Oct 21 (Reuters) -Euro zone government bond yields rose on Monday after dropping late last week as markets increased their bets on the European Central Bank monetary easing path.

Investors are looking ahead to key economic data, including PMIs figures from both sides of the Atlantic on Thursday and the German business climate index on Friday.

Analysts argued right after the ECB policy meeting last Thursday that comments from ECB President Christine Lagarde sounded like an implicit downgrade of economic projections.
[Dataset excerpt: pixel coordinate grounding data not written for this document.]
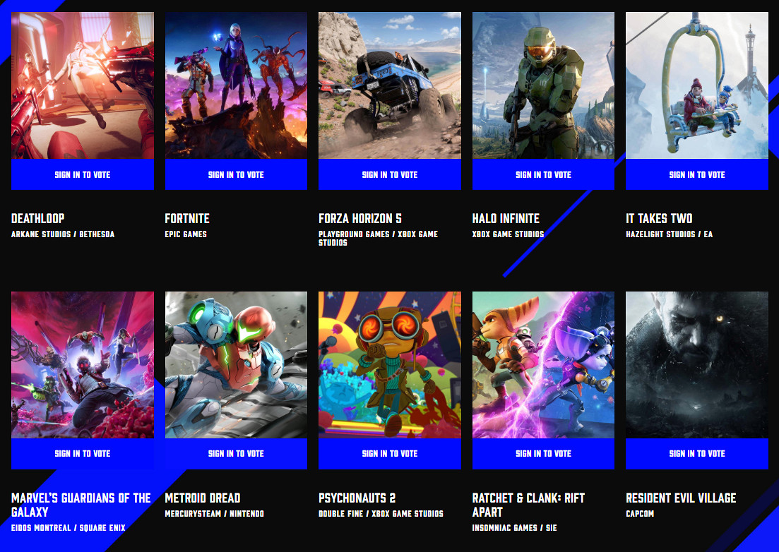Screen dimensions: 779x552
Task: Click the Halo Infinite Master Chief image
Action: click(x=544, y=85)
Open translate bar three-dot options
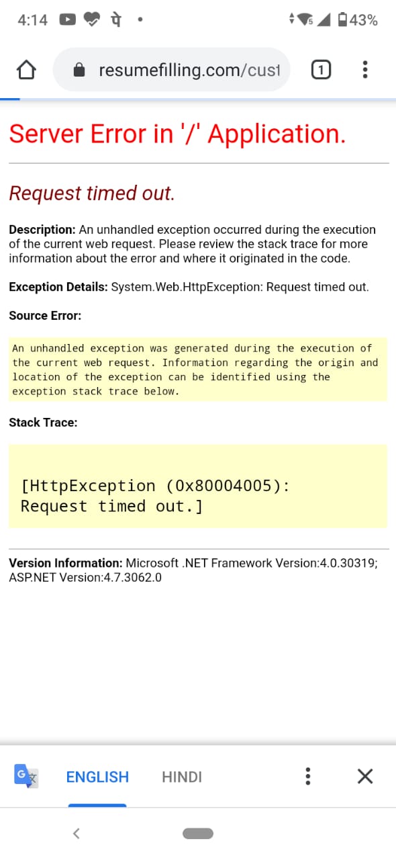 pyautogui.click(x=307, y=777)
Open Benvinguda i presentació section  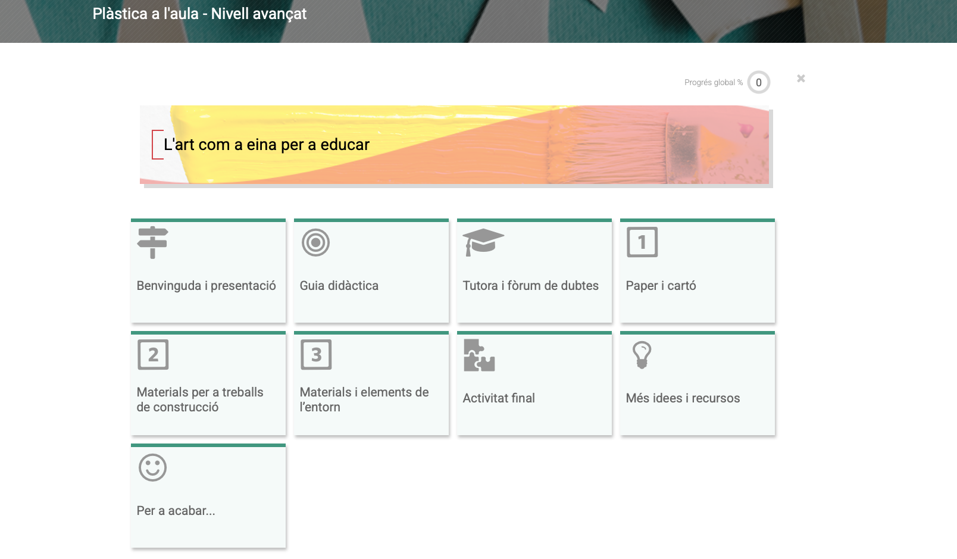pyautogui.click(x=206, y=286)
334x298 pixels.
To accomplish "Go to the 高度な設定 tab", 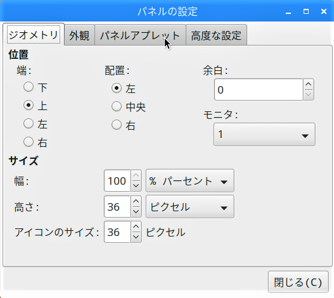I will [x=216, y=35].
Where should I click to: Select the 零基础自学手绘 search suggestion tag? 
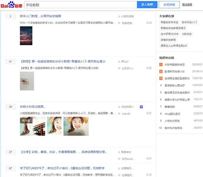(169, 22)
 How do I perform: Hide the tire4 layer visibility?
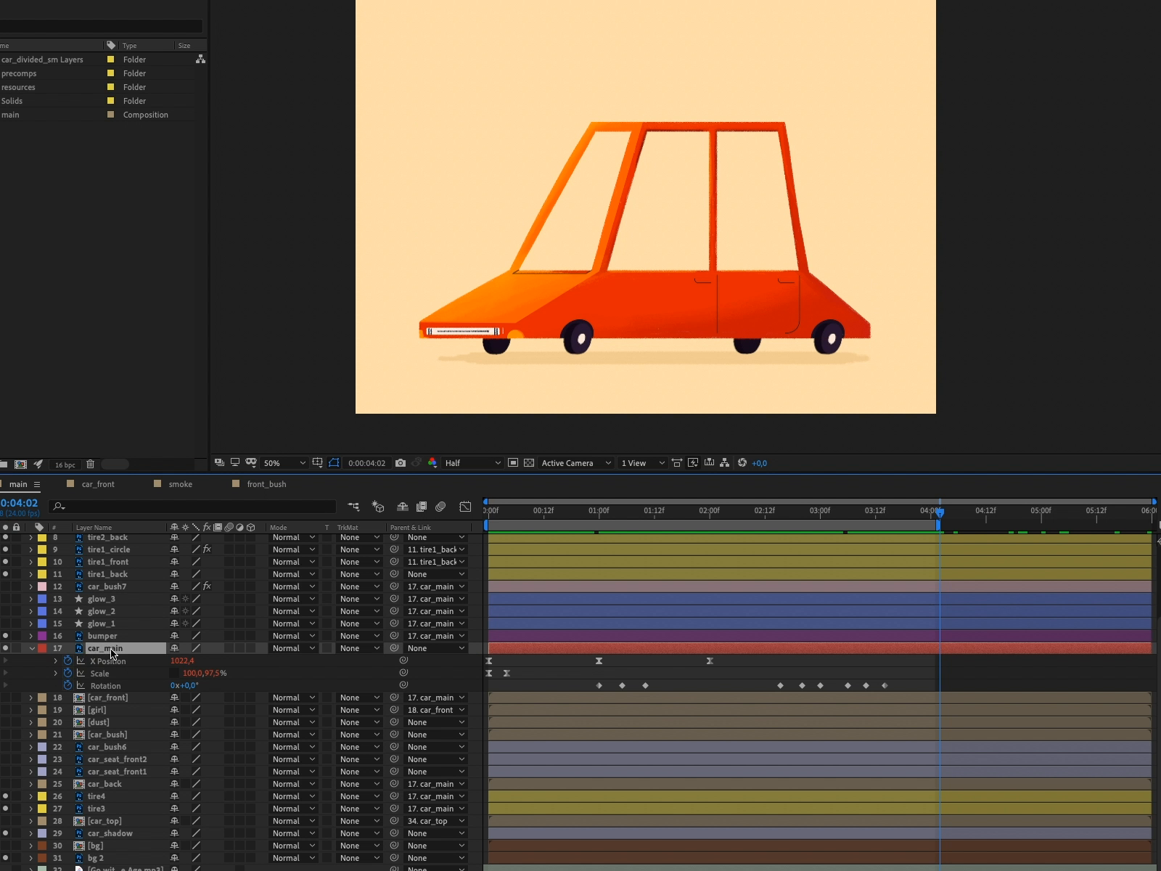[6, 796]
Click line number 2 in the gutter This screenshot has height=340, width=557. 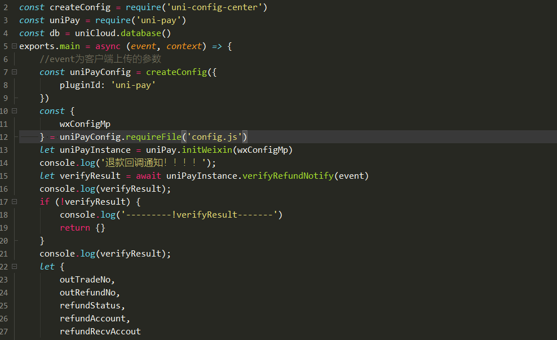tap(5, 7)
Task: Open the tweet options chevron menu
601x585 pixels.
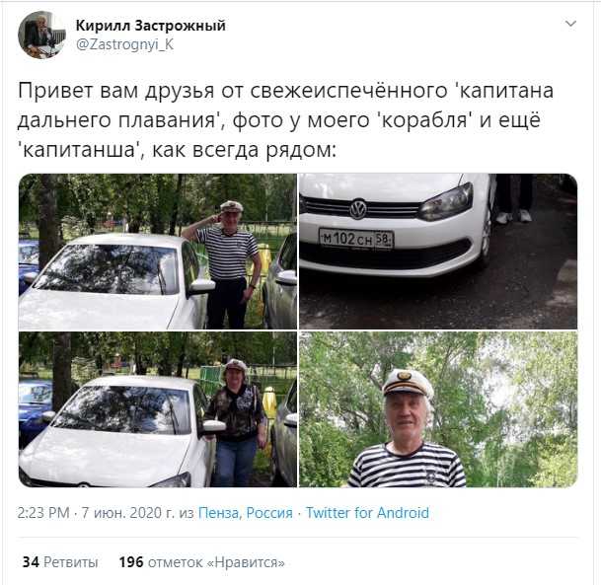Action: coord(570,24)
Markets expect euro area PMI data to confirm the region’s sluggish macro performance and potentially justify an acceleration of the ECB's easing path.

Germany's two-year bond yield DE2YT=RR, which is more sensitive to ECB rate expectations, rose 3 bps to 2.14%, breaking a four-day falling streak.

The German yield curve steepened with the gap between 10-year and 2-year yields DE2DE10=RR reaching a new 2-year high at 10.10 bps. It hit 9.70 bps early this month.

Short-dated yields, which are more sensitive to expectations for European Central Bank policy rates, dropped faster than those of longer maturities in September and October.

U.S. economic data and expectations for a soft landing on both sides of the Atlantic supported long-dated yields.

Some economists see a 'no landing' path for the U.S. economy, with inflation close to the Fed’s target, but growth at or above previous trend estimates.

The divergence of the economies in the U.S. and the euro area fuelled a widening of the spread between 10-year U.S. and German bond yields. This gap DE10US10=RR, which has been increasing since mid-September, tightened to 187.5 bps on Monday after hitting a fresh 3-1/2-month high at 191.26 bps on Friday.

The yield gap widened as markets expect the U.S. economy to grow faster, leading bond yields to higher levels.

Barclays argued in a research note that "speculation about super-sized rate cuts has become a distant memory in the U.S., but is building in the euro area".

Money markets priced an ECB deposit facility rate at just above 2% in July 2025 EURESTECBM6X7=ICAP. They also fully discounted a 25 bps rate cut in December EURESTECBM1X2=ICAP and around a 30% chance of a 50 bps move, from just fully pricing a 25 bps cut on Thursday before the ECB meeting.

Germany's 10-year bond yield DE10YT=RR, the benchmark for the euro zone bloc, rose 5 bps to 2.23%.

The gap between French and German 10-year yields DE10FR10=RR - a gauge of the risk premium investors demand to hold France's government bonds - was last at 71.50 bps, from around 75 bps seen before Prime Minister Michel Barnier presented the budget bill for 2025.

The French National Assembly will start discussing the budget on Monday.

Italy's 10-year yield IT10YT=RR was 5 bps higher at 3.41%, and the gap between Italian and German yields DE10IT10=RR widened to 117 after hitting 116, its lowest level since March.

Markets showed a muted reaction after ratings agency Fitch revised its outlook on Italy to "positive" from "stable", citing recent improvements in the fiscal performance and its commitment to EU budget regulations.